When two objects meet their is an equal and opposite reaction when the anti-war movement clashed with the state on 15 feb last year it caused some major structural damage to the warmongers war machine. Since, with consiquent demos, the war machine has been breaking up the Aznar wheel has fallen off and Blair is now more commonly known as B.liar, it looks like Bush will loose the Presidential election (we hope) and in general the US state and country despite the massive media hegonmy is questioning in a big way the war on Iraq and the ridiculasly entiltled 'war on terror'. US Congress is now hearing the missgivings of its own staff who have come to distrust the warmongers and although the Hutton report was an obvious whitewash— it is unlikely that it would have even been contemplated by the establishment had the seriousness of the anti-war movement not been there in the first place.

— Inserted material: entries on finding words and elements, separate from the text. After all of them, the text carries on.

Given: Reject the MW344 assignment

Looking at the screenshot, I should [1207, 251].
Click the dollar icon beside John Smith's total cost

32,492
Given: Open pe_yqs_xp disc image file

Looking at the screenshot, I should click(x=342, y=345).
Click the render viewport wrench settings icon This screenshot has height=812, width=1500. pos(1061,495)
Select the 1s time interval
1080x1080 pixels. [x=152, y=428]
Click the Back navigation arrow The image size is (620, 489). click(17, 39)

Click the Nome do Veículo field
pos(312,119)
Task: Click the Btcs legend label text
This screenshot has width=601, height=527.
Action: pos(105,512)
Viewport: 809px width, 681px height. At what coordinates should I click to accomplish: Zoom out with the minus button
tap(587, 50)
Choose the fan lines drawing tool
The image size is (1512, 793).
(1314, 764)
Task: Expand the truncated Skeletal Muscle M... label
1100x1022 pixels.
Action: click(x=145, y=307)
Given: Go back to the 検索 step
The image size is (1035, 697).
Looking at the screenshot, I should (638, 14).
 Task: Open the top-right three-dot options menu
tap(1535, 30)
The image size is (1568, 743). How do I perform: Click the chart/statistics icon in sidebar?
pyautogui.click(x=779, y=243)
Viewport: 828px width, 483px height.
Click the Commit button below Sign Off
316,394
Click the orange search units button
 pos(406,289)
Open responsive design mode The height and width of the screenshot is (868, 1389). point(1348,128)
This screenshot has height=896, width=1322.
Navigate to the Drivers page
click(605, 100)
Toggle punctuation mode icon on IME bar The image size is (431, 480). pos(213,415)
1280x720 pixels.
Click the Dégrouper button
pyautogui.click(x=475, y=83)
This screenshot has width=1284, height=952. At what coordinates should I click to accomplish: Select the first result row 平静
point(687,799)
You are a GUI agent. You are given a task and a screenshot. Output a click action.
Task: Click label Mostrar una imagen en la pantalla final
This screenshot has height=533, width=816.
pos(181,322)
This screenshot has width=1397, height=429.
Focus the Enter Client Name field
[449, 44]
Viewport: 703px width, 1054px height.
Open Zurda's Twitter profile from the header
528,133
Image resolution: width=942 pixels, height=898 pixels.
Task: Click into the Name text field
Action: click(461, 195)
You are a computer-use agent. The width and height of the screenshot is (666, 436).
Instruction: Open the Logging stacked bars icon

Berlesconi is looking a bit wobbly in Italy and the anti-war movement around Europe has definately envigurated the the more radical wings of Trade unionism. Workers struggle is again on the up.
As for marching against Saddam when he gassed the Kurds—well people did, but that was then and this is now and the same people are still in charge, Rumsfeld, Chanie, the Bush (family). Saddam was a puppet of US policy so we have to make sure that the 'coalition of the Killing' doesn't get all its own way in Iraq or else we'll just see another Saddam in control yet again with the support of US, UK and EU, business and politics. When we march we meet when we meet we organise— how can this be an invalid action. The struggle continues.